Binary Search on Answer Technique in DSA C++ - Time & Space Complexity
We want to understand how fast the binary search on answer technique finds the correct answer.
How does the number of steps grow when the search range gets bigger?
Analyze the time complexity of the following code snippet.
int binarySearchOnAnswer(int low, int high) {
while (low <= high) {
int mid = low + (high - low) / 2;
if (check(mid)) {
high = mid - 1;
} else {
low = mid + 1;
}
}
return low;
}
This code tries to find the smallest value that satisfies a condition by repeatedly checking the middle of the current range.
Identify the loops, recursion, array traversals that repeat.
- Primary operation: The while loop that halves the search range each time.
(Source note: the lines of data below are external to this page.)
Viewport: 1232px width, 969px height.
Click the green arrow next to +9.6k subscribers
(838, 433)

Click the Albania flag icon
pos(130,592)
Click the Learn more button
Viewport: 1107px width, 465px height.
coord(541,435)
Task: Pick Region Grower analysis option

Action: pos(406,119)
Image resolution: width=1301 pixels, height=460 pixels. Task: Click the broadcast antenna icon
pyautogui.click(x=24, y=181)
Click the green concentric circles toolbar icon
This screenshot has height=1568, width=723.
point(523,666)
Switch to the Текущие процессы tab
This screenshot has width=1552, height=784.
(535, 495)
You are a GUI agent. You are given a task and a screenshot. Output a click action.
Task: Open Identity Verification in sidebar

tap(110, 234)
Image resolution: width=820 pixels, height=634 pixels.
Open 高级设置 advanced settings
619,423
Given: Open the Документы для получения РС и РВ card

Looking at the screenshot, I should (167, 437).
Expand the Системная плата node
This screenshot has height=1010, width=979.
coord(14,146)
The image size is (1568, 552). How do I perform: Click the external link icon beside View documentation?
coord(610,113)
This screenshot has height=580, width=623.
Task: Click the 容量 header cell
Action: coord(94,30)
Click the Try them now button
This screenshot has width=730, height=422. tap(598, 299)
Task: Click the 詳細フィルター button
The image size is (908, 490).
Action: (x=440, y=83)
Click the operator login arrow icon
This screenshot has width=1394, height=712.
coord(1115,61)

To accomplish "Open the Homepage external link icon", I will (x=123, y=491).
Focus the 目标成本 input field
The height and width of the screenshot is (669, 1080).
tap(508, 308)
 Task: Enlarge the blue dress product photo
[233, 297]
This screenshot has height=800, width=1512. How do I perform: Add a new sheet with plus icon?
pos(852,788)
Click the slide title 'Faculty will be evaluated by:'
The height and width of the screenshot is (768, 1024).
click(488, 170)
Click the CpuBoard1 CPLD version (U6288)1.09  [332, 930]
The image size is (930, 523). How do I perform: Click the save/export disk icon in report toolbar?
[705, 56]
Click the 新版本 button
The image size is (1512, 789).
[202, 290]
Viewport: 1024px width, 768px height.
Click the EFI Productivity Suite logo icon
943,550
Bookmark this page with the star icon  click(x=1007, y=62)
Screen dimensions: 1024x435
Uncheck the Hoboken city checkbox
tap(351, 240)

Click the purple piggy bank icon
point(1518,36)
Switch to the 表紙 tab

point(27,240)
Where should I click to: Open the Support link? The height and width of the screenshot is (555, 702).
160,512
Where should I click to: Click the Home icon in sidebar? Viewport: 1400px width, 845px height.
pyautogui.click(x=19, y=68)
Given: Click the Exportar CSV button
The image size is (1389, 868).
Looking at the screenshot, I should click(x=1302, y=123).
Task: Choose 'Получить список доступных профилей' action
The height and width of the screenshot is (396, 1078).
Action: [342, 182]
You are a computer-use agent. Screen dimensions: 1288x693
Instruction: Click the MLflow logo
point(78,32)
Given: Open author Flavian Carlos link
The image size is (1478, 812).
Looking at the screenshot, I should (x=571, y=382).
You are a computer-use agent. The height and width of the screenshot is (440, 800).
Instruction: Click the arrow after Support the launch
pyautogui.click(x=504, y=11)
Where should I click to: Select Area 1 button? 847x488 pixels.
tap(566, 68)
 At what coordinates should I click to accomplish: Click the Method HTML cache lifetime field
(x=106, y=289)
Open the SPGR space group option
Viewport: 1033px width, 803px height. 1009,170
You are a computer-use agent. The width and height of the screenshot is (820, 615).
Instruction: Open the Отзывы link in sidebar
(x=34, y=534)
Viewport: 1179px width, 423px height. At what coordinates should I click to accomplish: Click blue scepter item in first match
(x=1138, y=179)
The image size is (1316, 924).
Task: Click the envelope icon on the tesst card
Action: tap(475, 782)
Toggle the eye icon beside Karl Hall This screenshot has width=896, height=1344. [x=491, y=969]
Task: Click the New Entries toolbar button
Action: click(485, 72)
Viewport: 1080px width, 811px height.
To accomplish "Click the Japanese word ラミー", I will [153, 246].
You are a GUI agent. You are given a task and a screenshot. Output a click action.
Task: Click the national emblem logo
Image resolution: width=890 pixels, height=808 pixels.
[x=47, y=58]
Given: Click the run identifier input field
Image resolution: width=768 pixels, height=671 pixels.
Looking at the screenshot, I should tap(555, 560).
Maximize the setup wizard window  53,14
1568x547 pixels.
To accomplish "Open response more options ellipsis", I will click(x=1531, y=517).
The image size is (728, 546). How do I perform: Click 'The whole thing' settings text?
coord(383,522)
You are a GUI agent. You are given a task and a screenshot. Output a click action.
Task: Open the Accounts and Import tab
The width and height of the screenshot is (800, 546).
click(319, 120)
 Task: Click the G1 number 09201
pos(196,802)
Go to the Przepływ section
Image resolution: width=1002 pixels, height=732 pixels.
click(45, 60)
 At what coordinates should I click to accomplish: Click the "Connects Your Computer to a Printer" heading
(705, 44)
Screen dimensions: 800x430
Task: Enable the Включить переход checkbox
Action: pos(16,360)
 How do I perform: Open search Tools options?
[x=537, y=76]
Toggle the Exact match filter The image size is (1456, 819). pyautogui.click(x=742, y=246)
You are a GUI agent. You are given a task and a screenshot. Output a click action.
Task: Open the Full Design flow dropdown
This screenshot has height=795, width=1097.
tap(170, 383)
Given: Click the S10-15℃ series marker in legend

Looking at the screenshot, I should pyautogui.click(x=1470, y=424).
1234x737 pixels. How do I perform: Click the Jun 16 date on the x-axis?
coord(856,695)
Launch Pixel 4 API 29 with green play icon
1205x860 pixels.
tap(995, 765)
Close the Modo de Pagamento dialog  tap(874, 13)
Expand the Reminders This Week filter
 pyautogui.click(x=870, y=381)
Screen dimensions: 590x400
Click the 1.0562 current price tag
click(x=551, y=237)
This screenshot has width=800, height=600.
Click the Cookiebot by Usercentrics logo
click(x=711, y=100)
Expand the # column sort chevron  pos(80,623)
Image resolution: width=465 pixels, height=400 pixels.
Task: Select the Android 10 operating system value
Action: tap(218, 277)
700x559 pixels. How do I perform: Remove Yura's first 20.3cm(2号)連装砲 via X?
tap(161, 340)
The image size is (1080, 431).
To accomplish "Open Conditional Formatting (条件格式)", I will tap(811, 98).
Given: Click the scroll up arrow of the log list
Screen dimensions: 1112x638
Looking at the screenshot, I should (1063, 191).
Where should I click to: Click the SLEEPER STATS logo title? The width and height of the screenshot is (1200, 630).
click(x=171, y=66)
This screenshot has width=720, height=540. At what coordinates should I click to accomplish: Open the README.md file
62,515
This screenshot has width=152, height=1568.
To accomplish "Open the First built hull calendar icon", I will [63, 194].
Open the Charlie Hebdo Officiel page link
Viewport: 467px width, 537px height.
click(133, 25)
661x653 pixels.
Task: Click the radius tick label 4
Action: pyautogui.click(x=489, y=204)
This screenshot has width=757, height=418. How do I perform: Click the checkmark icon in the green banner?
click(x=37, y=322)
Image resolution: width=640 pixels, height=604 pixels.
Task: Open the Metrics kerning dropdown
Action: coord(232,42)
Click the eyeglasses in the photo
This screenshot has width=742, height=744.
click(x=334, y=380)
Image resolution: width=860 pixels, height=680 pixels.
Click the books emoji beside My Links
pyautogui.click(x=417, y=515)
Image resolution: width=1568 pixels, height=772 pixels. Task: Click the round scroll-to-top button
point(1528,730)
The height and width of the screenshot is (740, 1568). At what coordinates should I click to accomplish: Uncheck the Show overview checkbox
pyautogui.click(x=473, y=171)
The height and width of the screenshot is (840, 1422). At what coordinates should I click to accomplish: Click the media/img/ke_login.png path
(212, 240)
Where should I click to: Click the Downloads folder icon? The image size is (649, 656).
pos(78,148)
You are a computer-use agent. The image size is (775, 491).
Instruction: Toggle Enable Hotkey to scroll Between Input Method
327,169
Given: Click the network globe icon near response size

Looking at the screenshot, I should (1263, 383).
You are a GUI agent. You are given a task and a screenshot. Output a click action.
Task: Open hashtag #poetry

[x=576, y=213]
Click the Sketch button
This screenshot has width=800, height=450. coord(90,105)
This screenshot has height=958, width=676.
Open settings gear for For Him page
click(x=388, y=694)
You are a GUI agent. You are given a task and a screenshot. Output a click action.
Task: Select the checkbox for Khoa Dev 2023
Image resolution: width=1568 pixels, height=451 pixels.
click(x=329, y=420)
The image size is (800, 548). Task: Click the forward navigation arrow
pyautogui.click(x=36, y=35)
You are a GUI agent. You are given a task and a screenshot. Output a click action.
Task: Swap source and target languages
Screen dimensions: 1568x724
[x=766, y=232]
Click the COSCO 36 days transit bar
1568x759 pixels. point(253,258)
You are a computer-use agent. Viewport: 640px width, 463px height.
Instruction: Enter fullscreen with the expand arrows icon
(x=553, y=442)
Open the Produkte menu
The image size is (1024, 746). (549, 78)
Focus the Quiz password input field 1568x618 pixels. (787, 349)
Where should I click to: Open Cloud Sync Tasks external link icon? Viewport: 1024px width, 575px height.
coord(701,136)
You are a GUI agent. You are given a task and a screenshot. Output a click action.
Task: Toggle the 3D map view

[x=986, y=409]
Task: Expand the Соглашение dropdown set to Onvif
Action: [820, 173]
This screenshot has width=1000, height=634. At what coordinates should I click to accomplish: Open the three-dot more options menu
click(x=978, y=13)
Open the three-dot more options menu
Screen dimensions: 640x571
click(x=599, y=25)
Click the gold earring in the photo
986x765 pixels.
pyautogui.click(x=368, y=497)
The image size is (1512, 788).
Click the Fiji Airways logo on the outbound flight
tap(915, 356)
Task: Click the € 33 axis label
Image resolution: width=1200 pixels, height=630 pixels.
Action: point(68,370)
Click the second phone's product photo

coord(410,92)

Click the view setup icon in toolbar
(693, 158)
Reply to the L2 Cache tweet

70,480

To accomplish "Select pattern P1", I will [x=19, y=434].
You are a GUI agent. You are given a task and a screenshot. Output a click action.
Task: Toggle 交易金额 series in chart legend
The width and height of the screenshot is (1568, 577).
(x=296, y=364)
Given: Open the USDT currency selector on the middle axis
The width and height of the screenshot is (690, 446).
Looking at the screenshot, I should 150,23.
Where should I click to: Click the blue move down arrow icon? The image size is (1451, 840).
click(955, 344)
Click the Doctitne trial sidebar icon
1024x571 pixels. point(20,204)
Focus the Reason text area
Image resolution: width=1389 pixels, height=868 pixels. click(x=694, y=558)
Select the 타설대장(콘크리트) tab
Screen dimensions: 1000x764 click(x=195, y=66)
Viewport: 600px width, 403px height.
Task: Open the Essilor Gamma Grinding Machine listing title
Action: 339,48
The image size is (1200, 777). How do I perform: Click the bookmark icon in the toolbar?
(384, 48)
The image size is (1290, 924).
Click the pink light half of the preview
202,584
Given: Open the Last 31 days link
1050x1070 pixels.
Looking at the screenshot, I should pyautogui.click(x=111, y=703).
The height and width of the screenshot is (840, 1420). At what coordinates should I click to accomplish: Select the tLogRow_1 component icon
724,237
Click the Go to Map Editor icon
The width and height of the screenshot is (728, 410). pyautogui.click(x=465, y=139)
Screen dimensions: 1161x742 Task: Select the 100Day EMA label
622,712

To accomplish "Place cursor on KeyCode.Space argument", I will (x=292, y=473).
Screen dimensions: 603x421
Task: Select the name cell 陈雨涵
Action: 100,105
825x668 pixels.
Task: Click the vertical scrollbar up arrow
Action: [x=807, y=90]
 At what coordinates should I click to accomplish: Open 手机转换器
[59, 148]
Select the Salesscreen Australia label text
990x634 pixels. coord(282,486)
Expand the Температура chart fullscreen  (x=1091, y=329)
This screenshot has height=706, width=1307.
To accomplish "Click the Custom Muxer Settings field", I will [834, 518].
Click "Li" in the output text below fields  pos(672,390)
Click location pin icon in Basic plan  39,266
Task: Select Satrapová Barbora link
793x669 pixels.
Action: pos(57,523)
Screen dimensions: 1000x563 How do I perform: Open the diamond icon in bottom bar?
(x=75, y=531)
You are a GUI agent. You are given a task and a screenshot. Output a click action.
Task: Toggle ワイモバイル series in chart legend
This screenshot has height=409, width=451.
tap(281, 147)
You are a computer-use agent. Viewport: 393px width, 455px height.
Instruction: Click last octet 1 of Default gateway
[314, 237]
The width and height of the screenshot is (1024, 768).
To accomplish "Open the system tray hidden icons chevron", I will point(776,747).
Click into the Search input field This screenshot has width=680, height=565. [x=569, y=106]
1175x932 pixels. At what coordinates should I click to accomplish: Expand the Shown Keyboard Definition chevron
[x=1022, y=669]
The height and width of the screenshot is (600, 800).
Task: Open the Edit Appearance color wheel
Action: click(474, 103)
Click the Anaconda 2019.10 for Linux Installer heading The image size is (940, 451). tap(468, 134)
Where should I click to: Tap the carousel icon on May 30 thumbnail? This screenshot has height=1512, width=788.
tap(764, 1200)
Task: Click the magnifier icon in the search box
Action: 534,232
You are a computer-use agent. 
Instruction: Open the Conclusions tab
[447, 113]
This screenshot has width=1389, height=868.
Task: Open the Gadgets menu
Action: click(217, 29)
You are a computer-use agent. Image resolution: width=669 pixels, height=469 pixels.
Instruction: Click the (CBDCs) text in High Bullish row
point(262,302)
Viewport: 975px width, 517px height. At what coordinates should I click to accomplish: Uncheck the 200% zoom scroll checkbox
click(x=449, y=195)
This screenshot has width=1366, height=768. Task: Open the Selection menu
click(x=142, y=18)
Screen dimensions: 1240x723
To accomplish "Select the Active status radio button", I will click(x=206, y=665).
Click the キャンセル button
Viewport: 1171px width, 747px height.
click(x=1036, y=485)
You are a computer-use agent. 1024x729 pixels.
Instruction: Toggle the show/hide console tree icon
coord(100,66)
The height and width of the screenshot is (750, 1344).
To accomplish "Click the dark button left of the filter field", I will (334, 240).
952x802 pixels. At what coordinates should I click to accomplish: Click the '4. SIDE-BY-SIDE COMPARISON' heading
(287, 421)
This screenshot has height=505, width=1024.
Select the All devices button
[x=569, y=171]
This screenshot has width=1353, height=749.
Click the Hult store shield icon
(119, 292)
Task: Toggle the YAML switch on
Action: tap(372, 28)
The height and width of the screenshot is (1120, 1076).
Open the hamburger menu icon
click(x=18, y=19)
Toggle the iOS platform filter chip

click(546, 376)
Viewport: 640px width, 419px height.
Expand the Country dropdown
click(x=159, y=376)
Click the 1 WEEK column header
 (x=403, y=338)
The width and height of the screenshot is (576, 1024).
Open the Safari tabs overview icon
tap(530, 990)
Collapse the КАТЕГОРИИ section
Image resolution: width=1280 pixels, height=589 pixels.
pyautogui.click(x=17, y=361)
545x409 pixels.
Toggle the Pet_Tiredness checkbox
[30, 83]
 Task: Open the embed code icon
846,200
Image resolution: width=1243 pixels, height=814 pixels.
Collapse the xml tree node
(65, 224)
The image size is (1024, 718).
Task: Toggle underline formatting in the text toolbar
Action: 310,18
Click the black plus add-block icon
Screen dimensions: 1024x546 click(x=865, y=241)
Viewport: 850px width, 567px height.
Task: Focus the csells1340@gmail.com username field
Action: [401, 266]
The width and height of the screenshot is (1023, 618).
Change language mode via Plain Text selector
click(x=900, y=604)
- How many times: About log2 of the size of the search range.
Each step cuts the search range roughly in half, so the number of steps grows slowly as the range grows.
| Input Size (n) | Approx. Operations |
|---|---|
| 10 | About 4 steps |
| 100 | About 7 steps |
| 1000 | About 10 steps |
Pattern observation: Doubling the input size adds only one extra step.
Time Complexity: O(log n)
This means the number of steps grows slowly, making the search very efficient even for large ranges.
[X] Wrong: "The binary search on answer takes linear time because it checks many values."
[OK] Correct: It does not check every value; it smartly halves the search range each time, reducing steps drastically.
Understanding this technique shows you can solve problems efficiently by narrowing down answers quickly, a skill valued in many coding challenges.
"What if the check function takes linear time itself? How would that affect the overall time complexity?"